3. Confidential Treatment. It is understood that any information or recommendation supplied
by, or produced by, the Subadviser in connection with the performance of its obligations hereunder
is to be regarded by the Fund and the Investment Adviser as confidential and for use only by the
Investment Adviser and the Fund. Furthermore, except as required by law (including, but not
limited to semi-annual, annual or other filings made under the 0000 Xxx) or as agreed to by the
Investment Adviser and the Subadviser, the Investment Adviser and the Fund will not disclose, in
any manner whatsoever except as expressly authorized in this Agreement, any list of securities held
by the Portfolio for a period of at least 30 days after month end, except that the Portfolio’s top
10 holdings may be disclosed 10 days after month end. In addition, the Investment Adviser or the
Fund may disclose, earlier than 30 days after month end, a list of the securities held by the
Portfolio to certain third parties who have entered into a confidentiality agreement with the Fund.
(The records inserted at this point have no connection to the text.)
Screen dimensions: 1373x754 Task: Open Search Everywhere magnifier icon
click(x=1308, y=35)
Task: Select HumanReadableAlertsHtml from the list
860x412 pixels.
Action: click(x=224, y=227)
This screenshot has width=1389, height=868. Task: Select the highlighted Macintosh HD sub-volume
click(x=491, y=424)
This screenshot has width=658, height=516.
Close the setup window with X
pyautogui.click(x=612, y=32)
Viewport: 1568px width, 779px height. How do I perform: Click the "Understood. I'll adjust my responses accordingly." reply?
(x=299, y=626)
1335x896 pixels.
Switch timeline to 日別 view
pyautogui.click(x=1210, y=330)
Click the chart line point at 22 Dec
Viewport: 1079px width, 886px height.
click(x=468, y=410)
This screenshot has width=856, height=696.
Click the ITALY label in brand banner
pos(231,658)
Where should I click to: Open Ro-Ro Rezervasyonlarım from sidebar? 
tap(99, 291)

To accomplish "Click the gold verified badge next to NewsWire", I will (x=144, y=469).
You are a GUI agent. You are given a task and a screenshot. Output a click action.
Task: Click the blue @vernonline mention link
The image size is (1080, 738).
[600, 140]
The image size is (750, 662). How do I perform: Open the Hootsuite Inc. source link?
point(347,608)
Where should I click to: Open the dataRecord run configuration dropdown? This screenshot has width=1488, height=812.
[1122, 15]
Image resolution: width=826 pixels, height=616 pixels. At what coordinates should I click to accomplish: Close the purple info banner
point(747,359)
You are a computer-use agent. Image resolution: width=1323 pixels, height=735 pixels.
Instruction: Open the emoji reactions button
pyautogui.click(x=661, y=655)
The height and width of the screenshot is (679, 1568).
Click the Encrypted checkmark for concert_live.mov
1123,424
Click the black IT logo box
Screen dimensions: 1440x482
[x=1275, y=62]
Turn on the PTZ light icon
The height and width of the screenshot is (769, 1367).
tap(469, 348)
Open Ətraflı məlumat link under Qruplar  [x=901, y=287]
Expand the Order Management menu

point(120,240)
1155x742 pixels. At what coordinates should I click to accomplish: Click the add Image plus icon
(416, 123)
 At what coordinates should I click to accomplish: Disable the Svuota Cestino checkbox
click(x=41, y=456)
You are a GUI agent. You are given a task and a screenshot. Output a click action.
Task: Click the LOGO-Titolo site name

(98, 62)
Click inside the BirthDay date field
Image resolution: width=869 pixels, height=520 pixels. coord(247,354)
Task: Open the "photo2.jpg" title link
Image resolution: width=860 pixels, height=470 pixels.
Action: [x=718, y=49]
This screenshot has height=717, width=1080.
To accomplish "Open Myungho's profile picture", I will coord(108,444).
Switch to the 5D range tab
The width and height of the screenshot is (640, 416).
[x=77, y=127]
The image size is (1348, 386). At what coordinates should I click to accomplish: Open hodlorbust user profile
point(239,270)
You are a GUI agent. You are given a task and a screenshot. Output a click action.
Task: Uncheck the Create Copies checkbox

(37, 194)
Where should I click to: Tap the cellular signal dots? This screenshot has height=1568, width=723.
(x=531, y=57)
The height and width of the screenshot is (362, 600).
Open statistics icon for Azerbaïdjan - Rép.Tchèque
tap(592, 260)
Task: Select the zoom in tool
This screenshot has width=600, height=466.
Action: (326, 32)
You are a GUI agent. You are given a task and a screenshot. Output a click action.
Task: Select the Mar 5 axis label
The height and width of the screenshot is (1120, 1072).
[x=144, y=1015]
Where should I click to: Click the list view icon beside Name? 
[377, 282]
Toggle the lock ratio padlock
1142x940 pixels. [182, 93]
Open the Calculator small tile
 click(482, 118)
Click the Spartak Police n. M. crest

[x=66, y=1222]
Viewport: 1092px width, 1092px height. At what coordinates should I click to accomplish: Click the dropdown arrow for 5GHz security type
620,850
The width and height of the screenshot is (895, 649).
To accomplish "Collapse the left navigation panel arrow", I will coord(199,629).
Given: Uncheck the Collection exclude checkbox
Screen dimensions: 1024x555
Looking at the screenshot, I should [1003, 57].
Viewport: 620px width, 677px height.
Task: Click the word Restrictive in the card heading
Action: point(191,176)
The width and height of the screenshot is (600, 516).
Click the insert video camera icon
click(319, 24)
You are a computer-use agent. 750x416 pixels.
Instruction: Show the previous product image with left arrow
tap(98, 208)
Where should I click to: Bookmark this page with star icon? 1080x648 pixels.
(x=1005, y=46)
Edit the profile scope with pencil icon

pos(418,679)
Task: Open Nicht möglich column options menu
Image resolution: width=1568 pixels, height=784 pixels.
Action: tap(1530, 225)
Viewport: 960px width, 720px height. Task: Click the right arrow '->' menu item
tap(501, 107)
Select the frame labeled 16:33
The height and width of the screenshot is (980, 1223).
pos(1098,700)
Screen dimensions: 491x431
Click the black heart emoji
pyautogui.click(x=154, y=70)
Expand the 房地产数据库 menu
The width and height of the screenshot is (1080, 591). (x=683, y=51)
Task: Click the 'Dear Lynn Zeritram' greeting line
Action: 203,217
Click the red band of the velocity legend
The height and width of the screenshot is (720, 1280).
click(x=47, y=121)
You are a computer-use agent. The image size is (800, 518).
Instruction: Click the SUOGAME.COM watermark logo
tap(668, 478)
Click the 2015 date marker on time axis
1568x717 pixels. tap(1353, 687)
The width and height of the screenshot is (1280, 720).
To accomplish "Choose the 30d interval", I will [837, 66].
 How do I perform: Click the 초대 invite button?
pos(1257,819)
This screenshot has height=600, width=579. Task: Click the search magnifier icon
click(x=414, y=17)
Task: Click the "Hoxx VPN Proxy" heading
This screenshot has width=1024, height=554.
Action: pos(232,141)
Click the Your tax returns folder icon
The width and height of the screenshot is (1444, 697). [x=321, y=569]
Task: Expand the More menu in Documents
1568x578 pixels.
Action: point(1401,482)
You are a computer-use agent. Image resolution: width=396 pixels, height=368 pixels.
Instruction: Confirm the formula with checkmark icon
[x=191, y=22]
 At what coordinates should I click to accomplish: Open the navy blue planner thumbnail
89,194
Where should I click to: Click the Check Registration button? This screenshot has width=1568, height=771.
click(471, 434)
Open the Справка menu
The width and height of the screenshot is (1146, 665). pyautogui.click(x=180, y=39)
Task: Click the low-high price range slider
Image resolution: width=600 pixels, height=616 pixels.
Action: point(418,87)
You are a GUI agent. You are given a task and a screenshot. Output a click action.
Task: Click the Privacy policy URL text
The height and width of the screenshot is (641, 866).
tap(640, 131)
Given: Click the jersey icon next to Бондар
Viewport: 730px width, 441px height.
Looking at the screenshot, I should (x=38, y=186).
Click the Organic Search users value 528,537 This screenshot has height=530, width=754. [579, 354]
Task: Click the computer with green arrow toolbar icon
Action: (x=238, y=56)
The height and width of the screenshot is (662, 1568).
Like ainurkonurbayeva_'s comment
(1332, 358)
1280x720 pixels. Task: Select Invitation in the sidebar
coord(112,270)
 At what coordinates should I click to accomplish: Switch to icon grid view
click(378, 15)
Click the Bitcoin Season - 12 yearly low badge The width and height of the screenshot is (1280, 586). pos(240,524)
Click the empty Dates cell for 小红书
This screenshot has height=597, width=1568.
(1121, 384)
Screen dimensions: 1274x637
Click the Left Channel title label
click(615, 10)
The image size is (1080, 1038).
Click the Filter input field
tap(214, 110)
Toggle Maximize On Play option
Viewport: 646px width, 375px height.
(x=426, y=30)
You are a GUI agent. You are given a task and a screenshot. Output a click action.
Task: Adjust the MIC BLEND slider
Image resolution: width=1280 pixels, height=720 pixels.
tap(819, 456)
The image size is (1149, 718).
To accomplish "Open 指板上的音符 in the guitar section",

4. Disclosure about Subadviser and Portfolio. The Subadviser represents that it has reviewed
the current Registration Statement and agrees to promptly review future amendments to the
Registration Statement, including any supplements thereto, which relate to the Subadviser or the
Portfolio, filed with the SEC (or which will be filed with the SEC in the future) and represents
and warrants that, solely with respect to the disclosure respecting or relating to the Subadviser,
including any performance information the Subadviser provides that is included in or serves as the
basis for information included in the Registration Statement, such Registration Statement contains
as of the date hereof, and will contain as of the date of any Registration Statement or supplement
thereto, no untrue statement of any material fact and does not omit any statement of material fact
which was required to be stated therein or necessary to make the statements contained therein not
misleading. The Subadviser further agrees to notify the Investment Adviser and the Trust
immediately of any material fact about the Subadviser, known to the Subadviser respecting or
relating to the Subadviser, that is not contained in the Registration Statement or prospectus for
the Trust, or any amendment or supplement thereto, or of any statement respecting or relating to
the Subadviser contained therein that becomes untrue in any material respect. With respect to the
disclosure respecting the Portfolio, the Subadviser represents and agrees that the description in
the Trust’s prospectus, of the Portfolio’s goal, investment strategies and risks (the “Portfolio
Description”), as of the date of this Agreement and as of the date of any Registration Statement or
supplement thereto, is consistent with the manner in which the Subadviser intends to manage the
Portfolio, and the identification of risks is inclusive of the material risks known to the
Subadviser that are expected to arise in connection with the manner in which the Subadviser intends
to manage the Portfolio. The Subadviser further agrees to notify the Investment Adviser and the
Trust promptly in the event that the Subadviser becomes aware that the Portfolio Description for a
Portfolio is inconsistent in any material respect with the manner in which the Subadviser is
managing the Portfolio, and in the event that the identified risks are inconsistent in any material
respect with the risks known to the Subadviser that arise in connection with the manner in which
the Subadviser is managing the Portfolio. In addition, the Subadviser agrees to comply with the
Investment Adviser’s reasonable request for information regarding the personnel of the Subadviser
who are responsible for the day-to-day management of a Portfolio’s assets.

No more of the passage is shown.